* _Task_: Your answer should be one number, the count of lines in the entries holding the word "cover".

* _Entries supplied_:
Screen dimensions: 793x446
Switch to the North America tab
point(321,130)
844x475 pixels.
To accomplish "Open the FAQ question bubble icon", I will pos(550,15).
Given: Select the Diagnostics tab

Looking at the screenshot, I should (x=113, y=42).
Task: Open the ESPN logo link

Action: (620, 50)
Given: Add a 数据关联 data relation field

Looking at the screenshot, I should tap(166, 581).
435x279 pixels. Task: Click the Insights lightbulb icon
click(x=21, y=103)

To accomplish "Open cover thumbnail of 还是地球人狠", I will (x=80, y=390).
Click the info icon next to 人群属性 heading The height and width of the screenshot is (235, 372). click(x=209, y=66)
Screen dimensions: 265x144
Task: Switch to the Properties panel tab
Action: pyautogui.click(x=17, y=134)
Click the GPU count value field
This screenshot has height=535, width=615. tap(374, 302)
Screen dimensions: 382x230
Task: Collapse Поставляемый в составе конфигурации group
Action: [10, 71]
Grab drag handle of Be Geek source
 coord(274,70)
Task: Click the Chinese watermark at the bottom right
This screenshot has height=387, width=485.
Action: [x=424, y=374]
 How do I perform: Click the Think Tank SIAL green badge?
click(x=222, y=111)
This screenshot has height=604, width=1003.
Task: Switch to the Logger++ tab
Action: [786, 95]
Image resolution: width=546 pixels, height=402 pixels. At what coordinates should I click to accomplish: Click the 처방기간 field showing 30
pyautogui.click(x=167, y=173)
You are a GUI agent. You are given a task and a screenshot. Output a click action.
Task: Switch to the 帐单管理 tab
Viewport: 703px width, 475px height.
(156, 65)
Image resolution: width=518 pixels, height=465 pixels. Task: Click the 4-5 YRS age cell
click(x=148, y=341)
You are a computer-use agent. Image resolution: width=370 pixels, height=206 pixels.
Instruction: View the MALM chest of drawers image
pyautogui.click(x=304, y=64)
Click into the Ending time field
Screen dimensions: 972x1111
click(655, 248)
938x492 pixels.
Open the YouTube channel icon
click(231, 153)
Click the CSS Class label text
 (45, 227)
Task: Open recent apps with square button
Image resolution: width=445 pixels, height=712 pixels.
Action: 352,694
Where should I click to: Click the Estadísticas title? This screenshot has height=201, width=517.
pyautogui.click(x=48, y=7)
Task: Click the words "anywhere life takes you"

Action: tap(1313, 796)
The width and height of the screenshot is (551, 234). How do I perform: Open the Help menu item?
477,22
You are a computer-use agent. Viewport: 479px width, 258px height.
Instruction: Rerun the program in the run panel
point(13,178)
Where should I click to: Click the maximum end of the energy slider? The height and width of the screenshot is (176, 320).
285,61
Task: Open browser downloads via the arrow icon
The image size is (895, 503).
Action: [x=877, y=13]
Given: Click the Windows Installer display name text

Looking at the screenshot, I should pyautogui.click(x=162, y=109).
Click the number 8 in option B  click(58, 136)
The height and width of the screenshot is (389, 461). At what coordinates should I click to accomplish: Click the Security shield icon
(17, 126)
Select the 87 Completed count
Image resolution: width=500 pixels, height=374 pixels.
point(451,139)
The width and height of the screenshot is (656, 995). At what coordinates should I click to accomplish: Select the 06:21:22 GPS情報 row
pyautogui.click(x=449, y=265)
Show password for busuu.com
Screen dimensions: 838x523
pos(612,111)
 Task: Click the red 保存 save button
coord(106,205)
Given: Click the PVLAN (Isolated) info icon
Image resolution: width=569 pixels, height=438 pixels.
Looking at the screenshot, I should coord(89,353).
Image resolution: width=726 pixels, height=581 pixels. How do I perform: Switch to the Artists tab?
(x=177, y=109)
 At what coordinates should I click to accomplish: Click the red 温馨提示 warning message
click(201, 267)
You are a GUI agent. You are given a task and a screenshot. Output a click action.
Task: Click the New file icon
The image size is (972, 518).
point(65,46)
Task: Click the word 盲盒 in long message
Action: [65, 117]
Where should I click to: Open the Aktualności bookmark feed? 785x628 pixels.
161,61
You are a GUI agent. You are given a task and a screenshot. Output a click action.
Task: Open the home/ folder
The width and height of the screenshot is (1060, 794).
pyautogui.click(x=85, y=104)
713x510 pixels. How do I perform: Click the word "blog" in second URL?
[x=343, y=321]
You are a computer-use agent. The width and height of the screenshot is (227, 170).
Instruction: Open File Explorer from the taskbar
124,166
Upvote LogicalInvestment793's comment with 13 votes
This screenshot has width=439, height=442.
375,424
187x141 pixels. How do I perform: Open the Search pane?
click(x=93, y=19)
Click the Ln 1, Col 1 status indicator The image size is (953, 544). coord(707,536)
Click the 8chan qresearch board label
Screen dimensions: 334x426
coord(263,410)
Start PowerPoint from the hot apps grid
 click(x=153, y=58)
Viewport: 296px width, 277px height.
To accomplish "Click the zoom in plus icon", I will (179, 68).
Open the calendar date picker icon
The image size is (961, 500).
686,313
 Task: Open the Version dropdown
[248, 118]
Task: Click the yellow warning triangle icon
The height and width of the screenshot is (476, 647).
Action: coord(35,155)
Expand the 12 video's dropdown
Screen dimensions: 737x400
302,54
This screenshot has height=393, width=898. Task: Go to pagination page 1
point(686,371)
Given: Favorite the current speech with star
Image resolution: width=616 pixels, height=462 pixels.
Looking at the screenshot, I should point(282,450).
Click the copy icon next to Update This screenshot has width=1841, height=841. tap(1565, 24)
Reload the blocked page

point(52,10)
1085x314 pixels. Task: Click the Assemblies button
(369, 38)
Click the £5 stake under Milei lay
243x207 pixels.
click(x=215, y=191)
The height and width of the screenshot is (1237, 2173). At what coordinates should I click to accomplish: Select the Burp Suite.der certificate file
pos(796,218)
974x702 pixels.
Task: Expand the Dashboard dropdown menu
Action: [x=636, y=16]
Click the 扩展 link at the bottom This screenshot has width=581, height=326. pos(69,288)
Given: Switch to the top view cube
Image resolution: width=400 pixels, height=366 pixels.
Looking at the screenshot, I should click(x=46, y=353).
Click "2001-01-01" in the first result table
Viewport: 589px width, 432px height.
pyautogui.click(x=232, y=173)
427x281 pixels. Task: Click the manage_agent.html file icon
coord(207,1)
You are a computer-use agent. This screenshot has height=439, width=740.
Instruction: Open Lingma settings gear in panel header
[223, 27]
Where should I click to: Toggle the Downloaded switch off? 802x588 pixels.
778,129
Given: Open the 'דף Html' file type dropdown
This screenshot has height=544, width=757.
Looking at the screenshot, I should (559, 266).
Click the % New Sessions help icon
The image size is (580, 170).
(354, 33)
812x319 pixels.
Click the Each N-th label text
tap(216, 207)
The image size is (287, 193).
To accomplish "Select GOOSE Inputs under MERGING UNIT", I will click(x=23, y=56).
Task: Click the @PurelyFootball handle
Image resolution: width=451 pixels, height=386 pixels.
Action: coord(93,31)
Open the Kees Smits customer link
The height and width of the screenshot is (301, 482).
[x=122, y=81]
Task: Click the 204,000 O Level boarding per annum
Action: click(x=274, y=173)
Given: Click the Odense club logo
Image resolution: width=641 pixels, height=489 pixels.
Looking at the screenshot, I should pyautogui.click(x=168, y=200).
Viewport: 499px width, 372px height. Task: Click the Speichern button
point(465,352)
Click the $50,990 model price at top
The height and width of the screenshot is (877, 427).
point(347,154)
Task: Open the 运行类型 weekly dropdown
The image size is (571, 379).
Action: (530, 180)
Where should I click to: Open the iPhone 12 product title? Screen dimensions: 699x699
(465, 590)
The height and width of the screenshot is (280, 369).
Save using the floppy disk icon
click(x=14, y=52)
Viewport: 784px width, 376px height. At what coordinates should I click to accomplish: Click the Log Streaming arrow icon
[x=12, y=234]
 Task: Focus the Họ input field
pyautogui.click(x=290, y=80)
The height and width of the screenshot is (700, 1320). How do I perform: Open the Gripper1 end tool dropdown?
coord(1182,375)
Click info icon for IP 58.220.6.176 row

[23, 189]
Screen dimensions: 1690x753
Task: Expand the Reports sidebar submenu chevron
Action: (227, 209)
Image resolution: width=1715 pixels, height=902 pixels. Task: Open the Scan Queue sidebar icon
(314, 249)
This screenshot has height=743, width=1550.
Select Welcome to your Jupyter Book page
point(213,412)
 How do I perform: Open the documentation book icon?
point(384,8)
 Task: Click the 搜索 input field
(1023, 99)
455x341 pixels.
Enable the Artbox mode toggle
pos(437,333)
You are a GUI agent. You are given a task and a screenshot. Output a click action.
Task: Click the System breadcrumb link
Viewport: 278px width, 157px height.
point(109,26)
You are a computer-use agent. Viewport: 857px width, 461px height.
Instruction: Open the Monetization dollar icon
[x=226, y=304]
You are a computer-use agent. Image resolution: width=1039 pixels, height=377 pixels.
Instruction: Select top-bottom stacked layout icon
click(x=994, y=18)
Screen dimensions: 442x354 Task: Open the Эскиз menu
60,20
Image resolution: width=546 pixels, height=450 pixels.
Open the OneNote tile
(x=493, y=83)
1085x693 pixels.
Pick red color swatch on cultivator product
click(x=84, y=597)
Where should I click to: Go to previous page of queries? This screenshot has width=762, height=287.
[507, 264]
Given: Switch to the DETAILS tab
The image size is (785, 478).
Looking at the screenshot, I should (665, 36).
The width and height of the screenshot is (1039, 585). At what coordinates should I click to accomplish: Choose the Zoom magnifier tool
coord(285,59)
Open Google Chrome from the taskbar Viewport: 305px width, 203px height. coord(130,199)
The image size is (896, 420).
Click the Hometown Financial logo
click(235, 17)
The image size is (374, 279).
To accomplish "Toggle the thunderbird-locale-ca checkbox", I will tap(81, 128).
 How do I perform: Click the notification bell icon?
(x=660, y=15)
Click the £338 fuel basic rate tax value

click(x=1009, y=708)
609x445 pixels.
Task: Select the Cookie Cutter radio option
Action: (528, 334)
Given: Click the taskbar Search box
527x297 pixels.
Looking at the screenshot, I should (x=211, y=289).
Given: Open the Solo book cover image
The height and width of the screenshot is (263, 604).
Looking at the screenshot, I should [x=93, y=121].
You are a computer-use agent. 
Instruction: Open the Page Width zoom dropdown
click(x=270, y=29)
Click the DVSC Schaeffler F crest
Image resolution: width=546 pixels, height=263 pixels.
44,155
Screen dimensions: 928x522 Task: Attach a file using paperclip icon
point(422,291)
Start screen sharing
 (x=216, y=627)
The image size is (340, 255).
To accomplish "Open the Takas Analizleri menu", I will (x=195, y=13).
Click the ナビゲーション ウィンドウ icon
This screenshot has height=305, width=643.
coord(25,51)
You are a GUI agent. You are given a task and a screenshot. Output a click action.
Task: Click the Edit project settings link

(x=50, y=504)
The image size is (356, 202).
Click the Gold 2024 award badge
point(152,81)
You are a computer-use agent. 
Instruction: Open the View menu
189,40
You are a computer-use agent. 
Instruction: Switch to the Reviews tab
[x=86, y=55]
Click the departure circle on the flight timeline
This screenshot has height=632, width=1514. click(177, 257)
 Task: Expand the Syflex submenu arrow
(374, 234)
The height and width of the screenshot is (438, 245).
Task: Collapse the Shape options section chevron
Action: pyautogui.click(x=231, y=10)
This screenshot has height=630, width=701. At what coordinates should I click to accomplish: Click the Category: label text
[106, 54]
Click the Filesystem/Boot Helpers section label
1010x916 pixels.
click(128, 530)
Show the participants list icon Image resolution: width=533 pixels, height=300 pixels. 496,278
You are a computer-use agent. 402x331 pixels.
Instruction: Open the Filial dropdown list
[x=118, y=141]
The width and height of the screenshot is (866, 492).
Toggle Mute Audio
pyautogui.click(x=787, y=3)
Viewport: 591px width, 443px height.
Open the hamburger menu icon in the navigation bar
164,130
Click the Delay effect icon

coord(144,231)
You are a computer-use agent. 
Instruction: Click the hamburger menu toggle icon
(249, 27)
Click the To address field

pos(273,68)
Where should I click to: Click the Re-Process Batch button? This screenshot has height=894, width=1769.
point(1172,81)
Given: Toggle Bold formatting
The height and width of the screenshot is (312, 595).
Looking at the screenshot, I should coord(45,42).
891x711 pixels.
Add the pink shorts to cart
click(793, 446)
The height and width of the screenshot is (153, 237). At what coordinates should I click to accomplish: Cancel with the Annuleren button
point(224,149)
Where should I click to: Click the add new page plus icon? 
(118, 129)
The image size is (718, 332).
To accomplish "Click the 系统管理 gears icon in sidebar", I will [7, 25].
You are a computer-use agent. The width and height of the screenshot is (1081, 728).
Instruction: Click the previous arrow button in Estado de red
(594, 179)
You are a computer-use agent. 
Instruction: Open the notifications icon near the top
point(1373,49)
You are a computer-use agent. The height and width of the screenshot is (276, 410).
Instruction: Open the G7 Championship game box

* _Response for this exercise_: 2